Die Losungen


   Tuesday, 11. August 2026  

Psalm 143, 8

Lass mich schon früh am Morgen deine Gnade erfahren, / denn ich setze mein Vertrauen auf dich. / Zeig mir den Weg, den ich gehen soll, / denn auf dich richte ich meinen Sinn!

Johannes 6, 68-69

68  "Herr, zu wem sollen wir denn gehen?", antwortete Simon Petrus. "Du hast Worte, die zum ewigen Leben führen 69  Wir glauben und wissen, dass du der Heilige bist, der das Wesen Gottes in sich trägt."




Psalm 143

Geh nicht mit mir ins Gericht!

 1  Ein Psalmlied.
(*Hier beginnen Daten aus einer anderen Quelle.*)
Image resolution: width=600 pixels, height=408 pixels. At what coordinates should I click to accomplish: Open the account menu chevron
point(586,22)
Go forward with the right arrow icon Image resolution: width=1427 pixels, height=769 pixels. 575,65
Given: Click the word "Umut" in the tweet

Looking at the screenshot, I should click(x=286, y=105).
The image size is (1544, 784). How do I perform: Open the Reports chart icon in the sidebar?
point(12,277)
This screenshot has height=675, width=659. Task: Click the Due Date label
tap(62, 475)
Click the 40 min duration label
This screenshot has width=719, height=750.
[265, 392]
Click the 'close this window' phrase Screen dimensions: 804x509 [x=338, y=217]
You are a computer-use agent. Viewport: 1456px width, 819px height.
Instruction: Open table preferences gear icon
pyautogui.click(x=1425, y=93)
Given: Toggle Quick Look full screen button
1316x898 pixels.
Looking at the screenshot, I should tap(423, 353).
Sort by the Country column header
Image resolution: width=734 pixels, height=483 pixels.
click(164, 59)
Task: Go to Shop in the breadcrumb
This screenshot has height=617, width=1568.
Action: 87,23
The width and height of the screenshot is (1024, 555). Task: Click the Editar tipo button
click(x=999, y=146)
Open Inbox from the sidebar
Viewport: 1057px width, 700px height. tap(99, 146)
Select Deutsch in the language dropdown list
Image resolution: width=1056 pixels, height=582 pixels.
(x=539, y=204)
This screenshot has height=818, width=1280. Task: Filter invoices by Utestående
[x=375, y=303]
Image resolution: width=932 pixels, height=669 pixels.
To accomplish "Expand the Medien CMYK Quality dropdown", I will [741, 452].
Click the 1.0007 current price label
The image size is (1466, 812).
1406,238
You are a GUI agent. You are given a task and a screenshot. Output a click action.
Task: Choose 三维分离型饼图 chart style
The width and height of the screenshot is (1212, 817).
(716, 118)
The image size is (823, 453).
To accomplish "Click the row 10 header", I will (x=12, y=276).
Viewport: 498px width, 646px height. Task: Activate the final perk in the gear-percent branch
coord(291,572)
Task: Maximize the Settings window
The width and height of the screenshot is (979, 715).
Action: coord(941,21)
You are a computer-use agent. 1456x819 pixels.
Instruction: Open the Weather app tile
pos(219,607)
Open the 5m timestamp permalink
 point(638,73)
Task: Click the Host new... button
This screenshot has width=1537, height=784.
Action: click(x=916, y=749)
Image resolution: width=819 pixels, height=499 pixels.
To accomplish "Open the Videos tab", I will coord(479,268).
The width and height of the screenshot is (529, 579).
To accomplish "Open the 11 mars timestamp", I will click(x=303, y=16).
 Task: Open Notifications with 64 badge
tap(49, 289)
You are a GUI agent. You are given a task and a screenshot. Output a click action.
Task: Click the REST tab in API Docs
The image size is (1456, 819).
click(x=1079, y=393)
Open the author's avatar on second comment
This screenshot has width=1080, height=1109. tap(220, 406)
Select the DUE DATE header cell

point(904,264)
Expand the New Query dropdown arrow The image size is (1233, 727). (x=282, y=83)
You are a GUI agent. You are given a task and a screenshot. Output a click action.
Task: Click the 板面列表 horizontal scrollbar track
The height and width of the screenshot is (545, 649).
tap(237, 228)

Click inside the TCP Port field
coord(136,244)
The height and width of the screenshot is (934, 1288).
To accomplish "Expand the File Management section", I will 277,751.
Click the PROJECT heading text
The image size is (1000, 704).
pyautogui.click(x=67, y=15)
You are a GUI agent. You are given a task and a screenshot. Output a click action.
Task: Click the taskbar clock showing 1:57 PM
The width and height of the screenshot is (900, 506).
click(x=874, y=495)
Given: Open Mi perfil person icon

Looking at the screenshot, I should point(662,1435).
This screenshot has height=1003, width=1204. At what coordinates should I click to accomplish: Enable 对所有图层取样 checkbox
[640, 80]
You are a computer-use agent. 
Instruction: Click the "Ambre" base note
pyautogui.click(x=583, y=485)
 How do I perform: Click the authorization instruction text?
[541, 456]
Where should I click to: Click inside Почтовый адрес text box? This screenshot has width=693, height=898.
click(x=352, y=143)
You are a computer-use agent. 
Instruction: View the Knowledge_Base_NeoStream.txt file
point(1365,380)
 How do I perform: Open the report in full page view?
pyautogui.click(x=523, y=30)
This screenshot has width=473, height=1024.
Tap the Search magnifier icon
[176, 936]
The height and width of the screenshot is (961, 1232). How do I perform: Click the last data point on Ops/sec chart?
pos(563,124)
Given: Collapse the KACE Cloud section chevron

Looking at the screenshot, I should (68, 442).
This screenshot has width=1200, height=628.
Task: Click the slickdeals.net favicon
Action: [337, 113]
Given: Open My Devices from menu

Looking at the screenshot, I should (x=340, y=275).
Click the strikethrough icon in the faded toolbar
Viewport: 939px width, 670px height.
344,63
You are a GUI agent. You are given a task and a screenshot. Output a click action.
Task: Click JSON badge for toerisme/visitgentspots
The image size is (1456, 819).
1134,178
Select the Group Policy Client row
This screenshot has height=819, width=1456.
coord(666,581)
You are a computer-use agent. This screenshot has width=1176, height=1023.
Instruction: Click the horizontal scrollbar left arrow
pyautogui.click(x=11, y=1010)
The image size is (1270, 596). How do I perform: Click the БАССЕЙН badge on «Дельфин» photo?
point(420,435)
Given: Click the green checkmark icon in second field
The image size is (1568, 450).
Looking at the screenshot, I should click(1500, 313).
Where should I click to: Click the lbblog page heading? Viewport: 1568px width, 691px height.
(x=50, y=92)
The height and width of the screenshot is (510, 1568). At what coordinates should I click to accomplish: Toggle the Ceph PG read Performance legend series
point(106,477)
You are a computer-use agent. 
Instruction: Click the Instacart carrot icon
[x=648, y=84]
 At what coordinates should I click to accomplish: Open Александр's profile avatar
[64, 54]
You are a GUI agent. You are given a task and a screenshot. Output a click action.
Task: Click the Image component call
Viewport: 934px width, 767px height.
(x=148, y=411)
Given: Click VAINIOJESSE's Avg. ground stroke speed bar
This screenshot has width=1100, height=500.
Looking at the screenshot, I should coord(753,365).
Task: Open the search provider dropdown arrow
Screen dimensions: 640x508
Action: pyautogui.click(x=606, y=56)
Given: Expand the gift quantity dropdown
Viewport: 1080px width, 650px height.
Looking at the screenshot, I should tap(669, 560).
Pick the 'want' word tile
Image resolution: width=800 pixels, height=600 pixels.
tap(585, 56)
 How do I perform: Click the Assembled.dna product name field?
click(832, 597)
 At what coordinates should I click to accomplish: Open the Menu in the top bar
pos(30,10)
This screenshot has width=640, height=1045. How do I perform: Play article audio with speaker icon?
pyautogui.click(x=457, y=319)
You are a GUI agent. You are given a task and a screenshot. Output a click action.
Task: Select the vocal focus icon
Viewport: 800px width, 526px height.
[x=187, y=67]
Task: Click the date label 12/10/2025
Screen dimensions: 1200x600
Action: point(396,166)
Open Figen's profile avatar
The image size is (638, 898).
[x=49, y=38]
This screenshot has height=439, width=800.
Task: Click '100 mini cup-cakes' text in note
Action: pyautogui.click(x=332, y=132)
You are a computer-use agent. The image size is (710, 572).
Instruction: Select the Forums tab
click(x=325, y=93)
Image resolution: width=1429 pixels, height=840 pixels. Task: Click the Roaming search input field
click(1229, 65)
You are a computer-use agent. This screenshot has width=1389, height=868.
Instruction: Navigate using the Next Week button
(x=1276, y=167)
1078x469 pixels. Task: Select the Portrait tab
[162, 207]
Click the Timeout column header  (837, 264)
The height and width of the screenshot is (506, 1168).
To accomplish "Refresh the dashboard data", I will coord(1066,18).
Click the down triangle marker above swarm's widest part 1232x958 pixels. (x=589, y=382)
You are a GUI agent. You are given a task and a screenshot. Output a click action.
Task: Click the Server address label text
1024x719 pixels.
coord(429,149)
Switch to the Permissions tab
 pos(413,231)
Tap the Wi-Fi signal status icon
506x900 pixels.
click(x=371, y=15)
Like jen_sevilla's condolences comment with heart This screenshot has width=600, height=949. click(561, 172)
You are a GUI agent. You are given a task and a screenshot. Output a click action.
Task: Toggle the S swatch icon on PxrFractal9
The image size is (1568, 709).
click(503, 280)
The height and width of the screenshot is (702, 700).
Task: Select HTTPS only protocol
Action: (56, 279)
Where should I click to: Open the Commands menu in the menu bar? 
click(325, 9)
Von David.

Hör mein Gebet, Jahwe, achte auf mein Flehen! / Erhöre mich, denn du bist treu und gerecht!
 2  Geh mit deinem Diener nicht ins Gericht, / denn vor dir kann kein Lebendiger bestehen!  3  Der Feind verfolgt meine Seele, / tritt mein Leben zu Boden / und stößt mich in eine Dunkelheit wie bei den Toten im Grab  4  Mein Geist ist erstarrt, / ich bin vor Angst wie gelähmt  5  Ich denke an die vergangene Zeit, / grüble nach über dein Tun / und überlege, was du geschaffen hast  6  Betend breite ich meine Hände zu dir aus, / meine Seele verlangt nach dir wie ein ausgetrocknetes Land. //  7  Jahwe, erhöre mich bald! / Denn mein Geist zehrt sich auf. / Verbirg dein Gesicht nicht vor mir! / Sonst gleiche ich bald denen im Grab  8  Lass mich schon früh am Morgen deine Gnade erfahren, / denn ich setze mein Vertrauen auf dich. / Zeig mir den Weg, den ich gehen soll, / denn auf dich richte ich meinen Sinn!  9  Rette mich vor meinen Feinden, Jahwe, / denn bei dir suche ich Schutz!  10  Lehre mich zu tun, was dir gefällt, / denn du bist mein Gott! / Dein guter Geist führe mich auf ebenes Land!  11  Zur Ehre deines Namens erhalte mein Leben, Jahwe! / Gerechter Gott, befreie mich aus dieser Not!  12  Sei so gnädig und vernichte den Feind, / lass umkommen den, der mein Leben bedrängt, / ich bin doch einer, der dir dient!

Johannes 6

Viele Jünger verlassen Jesus

 60  Darüber ärgerten sich selbst viele seiner Jünger: "Was er da sagt, geht zu weit! Das kann man ja nicht anhören!"  61  Jesus wusste gleich, dass seine Jünger sich über seine Worte beschwerten, und sagte zu ihnen: "Daran nehmt ihr Anstoß?  62  Was dann, wenn ihr seht, wie der Menschensohn in den Himmel zurückkehrt?  63  Der Geist macht lebendig, menschliches Bemühen nützt nichts. Aber die Worte, die ich euch gesagt habe, sind von diesem Geist und von Leben erfüllt  64  Allerdings gibt es einige unter euch, die glauben trotzdem nicht." Jesus wusste nämlich von Anfang an, wer die waren, die nicht glaubten, und wer ihn seinen Verfolgern ausliefern würde  65  Er schloss: "Deshalb habe ich zu euch gesagt: Niemand kann von sich aus zu mir kommen. Das kann nur mein Vater bewirken."  66  Von da an zogen sich viele seiner Jünger zurück und folgten ihm nicht mehr  67  Da fragte Jesus die Zwölf: "Und ihr, wollt ihr mich etwa auch verlassen?"  68  "Herr, zu wem sollen wir denn gehen?", antwortete Simon Petrus. "Du hast Worte, die zum ewigen Leben führen  69  Wir glauben und wissen, dass du der Heilige bist, der das Wesen Gottes in sich trägt."  70  Daraufhin sagte Jesus zu ihnen: "Euch Zwölf habe ich doch selber ausgewählt. Und einer von euch ist ein Teufel."  71  Damit meinte er Judas Ben-Simon, den Sikarier [71] . Denn Judas, einer der Zwölf, war es, der ihn später verriet.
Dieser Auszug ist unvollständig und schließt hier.